途中で禁煙に移行した店の理由は
店主が体を壊したからという話も

 一方、飲食店がオープンしたときは喫煙可能で、途中から禁煙店にしたという場合は、「いつからですか」「お客さんの反応はどうですか」「客足や売り上げは変化しましたか」など、これから禁煙店にしたい飲食店が参考になるような話を聞く。

「途中で禁煙店に変えた理由」では、例えば「たばこを吸わない人が煙に対してイヤな顔をするから」「周囲に禁煙店が増えてきて、家族連れも多いから」「分煙だったが、完全禁煙に」などの話があったという。

 伊藤さんは「店は地域マーケティングをする」と言う。「いま来店しているお客さんのうち、何割が来なくなるか、新規客はどのくらい来るかを想定し、てんびんにかけています。どのお店も最初は不安で、試行錯誤するようで、『1年ぐらい、近隣の店を見て回りながら考えていた』という声も聞きました」

 店主が体を壊して、医師に“究極の選択”を迫られたこともあったという。

「ある町の中華料理店は深夜までお酒を出していました。店のおかみさんが1人で切り盛りしていたが、せきが止まらなくなり、医師から『店の営業をやめるか、店を禁煙にするか』と言われたそうです」(伊藤さん)

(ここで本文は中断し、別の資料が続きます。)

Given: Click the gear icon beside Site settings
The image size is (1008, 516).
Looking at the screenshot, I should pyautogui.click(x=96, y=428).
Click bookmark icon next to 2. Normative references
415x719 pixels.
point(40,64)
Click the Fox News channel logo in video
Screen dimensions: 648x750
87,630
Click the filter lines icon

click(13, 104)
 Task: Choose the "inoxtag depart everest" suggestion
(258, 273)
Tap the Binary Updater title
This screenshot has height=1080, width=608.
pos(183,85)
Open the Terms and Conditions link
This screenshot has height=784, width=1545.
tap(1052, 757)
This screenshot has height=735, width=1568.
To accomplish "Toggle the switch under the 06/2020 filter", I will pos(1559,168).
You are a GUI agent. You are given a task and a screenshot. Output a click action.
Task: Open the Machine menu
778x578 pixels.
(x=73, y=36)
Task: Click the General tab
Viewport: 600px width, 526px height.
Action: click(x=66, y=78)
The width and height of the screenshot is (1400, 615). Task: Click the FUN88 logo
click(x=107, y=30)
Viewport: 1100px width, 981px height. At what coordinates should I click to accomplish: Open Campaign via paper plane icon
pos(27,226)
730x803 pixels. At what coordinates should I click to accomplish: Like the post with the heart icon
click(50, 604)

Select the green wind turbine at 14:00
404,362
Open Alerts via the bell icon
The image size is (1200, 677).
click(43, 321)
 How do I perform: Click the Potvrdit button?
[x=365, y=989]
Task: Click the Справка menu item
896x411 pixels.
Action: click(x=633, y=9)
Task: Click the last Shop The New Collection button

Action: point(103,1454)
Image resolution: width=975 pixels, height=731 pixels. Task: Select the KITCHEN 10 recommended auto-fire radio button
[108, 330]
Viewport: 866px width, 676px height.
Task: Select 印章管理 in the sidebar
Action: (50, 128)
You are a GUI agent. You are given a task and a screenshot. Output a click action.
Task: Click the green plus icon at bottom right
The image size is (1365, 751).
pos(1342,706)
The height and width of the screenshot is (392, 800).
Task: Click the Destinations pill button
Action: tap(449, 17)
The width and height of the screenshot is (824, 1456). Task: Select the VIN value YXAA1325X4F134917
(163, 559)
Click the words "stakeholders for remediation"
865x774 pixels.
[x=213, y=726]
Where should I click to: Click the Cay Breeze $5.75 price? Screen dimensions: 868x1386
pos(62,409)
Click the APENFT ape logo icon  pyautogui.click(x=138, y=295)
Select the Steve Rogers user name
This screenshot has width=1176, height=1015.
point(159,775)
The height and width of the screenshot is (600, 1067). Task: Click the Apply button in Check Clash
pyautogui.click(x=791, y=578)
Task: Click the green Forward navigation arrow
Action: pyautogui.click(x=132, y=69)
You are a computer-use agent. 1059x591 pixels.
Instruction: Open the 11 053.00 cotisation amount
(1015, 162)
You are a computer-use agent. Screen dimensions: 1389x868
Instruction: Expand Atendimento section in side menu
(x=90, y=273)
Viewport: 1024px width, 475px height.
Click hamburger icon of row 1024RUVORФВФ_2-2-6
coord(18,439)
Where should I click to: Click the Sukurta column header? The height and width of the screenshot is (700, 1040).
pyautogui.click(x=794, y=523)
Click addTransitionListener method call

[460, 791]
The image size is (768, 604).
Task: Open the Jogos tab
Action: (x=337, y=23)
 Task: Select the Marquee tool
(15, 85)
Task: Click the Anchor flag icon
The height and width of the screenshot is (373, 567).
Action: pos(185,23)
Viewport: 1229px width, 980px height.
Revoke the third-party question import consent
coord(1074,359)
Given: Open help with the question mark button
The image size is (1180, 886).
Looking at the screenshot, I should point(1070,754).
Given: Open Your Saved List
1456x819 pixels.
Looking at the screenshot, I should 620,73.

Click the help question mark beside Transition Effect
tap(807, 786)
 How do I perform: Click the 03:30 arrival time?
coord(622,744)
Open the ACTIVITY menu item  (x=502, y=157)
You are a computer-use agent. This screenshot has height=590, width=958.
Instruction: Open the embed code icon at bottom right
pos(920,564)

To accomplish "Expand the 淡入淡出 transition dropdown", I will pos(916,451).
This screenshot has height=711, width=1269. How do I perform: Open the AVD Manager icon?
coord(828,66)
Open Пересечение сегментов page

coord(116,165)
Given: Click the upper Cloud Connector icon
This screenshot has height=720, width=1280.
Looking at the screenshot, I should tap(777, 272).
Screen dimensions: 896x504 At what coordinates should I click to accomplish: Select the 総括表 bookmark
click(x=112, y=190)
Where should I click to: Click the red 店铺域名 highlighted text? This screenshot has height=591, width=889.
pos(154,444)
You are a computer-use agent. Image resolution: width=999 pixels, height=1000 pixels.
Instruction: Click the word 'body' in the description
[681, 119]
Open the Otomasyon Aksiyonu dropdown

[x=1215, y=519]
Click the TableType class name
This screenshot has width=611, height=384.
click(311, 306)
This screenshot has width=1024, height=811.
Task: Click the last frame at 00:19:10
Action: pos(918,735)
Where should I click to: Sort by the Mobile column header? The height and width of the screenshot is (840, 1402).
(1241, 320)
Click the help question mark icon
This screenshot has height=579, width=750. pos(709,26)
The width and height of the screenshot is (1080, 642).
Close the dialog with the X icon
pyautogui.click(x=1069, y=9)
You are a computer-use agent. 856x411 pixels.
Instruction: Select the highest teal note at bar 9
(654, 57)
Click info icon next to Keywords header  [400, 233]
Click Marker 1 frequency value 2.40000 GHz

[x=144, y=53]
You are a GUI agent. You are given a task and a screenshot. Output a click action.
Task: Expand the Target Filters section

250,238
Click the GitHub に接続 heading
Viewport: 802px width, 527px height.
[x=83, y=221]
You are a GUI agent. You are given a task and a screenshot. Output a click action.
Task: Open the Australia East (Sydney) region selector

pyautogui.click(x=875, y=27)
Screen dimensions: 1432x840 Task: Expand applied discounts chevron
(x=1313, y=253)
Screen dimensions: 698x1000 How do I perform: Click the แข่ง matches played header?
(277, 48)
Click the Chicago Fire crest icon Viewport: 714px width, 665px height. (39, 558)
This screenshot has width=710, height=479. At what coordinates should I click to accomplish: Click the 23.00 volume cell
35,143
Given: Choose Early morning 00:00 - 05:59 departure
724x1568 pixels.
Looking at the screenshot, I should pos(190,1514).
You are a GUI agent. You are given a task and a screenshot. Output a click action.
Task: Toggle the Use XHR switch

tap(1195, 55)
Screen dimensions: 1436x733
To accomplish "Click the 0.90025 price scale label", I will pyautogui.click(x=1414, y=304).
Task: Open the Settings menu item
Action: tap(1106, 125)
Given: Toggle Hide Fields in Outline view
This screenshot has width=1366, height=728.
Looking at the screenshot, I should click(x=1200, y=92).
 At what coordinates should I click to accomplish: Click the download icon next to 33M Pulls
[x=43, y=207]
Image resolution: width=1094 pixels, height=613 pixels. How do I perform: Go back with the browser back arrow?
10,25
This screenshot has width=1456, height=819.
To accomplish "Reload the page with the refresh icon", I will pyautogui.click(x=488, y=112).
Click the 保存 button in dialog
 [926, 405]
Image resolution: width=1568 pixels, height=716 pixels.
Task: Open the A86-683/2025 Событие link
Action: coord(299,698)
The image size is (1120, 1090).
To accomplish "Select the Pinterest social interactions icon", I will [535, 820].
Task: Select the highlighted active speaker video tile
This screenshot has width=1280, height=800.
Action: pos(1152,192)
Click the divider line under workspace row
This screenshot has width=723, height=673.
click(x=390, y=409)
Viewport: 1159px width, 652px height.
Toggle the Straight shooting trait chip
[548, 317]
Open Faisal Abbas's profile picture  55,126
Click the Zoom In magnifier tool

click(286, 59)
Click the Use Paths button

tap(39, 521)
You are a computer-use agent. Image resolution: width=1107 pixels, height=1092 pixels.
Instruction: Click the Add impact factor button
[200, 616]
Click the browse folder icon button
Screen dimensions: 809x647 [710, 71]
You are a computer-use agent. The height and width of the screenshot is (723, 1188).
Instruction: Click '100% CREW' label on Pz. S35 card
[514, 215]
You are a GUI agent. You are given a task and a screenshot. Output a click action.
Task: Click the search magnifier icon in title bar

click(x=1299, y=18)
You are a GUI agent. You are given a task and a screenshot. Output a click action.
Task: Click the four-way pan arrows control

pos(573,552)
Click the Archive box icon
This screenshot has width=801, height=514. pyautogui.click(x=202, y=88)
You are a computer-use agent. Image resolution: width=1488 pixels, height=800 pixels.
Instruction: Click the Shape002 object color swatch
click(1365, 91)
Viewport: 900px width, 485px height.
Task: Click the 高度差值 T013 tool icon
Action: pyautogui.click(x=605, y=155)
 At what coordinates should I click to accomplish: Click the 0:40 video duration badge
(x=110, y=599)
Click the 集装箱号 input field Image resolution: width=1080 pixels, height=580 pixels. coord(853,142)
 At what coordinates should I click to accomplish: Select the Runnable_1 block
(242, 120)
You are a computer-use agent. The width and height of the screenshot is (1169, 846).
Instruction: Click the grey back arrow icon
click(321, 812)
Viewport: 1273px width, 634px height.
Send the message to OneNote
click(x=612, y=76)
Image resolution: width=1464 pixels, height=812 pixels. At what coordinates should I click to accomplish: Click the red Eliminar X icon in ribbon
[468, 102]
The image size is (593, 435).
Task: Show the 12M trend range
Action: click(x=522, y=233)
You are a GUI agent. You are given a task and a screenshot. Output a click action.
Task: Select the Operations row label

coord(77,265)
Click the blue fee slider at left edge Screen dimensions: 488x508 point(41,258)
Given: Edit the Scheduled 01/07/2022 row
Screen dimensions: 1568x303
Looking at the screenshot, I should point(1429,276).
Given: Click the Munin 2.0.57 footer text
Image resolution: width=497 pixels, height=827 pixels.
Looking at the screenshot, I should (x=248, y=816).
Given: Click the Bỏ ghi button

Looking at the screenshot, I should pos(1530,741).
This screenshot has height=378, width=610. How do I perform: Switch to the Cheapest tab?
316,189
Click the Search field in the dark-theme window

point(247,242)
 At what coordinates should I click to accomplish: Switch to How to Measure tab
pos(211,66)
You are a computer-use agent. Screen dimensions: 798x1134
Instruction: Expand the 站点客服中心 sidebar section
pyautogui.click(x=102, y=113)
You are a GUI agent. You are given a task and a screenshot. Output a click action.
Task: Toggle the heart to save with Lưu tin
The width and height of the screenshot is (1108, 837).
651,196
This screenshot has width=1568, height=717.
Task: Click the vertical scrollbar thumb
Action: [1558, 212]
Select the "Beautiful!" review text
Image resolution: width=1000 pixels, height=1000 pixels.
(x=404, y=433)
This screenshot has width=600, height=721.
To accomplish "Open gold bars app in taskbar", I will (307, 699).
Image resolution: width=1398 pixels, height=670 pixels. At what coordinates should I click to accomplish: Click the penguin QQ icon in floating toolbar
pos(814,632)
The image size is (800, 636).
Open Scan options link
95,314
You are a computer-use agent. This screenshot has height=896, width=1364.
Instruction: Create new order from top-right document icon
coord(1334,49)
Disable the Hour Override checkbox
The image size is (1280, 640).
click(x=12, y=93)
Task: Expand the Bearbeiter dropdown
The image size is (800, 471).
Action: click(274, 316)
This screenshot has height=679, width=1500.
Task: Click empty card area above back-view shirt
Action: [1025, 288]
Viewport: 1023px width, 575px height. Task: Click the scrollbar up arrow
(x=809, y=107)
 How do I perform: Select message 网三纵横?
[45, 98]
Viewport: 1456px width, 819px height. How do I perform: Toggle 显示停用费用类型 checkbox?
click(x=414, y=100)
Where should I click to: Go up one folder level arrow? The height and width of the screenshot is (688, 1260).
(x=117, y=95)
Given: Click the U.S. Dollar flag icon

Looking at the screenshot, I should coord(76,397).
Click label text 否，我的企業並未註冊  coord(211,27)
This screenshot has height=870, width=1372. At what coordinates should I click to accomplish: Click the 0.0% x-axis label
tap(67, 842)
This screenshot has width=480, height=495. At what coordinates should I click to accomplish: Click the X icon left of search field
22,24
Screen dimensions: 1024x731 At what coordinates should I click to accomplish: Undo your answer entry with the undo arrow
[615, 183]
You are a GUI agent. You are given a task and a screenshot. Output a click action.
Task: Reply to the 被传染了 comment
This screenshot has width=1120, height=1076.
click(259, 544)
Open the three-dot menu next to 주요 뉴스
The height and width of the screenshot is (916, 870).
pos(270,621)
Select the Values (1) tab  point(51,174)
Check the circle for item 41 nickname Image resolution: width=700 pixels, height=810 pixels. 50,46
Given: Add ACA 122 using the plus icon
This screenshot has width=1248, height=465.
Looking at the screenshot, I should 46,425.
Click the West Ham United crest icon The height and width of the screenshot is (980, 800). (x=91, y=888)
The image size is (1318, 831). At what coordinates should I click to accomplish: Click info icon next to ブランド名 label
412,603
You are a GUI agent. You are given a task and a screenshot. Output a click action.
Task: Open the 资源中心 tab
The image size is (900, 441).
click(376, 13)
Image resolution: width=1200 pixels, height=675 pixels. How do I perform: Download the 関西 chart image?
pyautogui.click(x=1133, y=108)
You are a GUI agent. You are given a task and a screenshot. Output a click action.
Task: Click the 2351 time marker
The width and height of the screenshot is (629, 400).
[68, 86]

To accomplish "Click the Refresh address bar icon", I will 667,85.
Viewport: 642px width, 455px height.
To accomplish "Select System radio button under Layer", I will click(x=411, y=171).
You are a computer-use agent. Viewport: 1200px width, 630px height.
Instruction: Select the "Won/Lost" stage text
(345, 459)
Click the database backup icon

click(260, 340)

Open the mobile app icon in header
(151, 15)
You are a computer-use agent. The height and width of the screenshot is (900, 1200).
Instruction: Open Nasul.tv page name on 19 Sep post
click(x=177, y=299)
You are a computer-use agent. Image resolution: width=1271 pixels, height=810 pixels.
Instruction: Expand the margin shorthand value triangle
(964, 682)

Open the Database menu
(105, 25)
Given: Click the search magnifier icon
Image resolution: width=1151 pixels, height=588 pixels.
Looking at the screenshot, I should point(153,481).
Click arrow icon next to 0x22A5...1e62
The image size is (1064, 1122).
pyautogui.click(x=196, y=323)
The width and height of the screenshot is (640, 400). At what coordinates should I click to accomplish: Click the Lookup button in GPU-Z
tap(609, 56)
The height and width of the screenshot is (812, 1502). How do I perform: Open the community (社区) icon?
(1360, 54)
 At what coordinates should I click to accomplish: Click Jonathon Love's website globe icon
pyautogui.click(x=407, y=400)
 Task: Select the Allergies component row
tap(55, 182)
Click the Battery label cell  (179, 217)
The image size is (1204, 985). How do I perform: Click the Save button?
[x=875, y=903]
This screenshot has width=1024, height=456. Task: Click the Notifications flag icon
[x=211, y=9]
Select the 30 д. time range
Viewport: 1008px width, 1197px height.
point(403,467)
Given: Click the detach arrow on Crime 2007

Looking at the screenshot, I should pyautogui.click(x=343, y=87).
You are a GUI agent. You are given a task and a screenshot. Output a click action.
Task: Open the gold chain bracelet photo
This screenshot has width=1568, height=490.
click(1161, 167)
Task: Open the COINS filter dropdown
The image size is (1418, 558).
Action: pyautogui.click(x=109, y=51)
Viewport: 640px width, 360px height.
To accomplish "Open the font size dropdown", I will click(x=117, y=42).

 店主が体調を崩したという話は、他店でも聞いたという。「お客さんにとってはその時間だけのことですが、店主や従業員にとっては、その毎日が何年も続くわけですからつらいことです」(同)

 仕事を変える、店をたたむというのは、当事者にとって、なかなか難しい。家業の場合はつぶすわけにもいかない。

 喫煙店から禁煙店にするタイミングも悩みの1つ。「今年の正月明けから」「4月1日から」「リニューアルオープンから」と区切りのいい日に踏み切ることが多いそうだ。そのとき、店側の配慮で、「常連には一言、話しておく」という。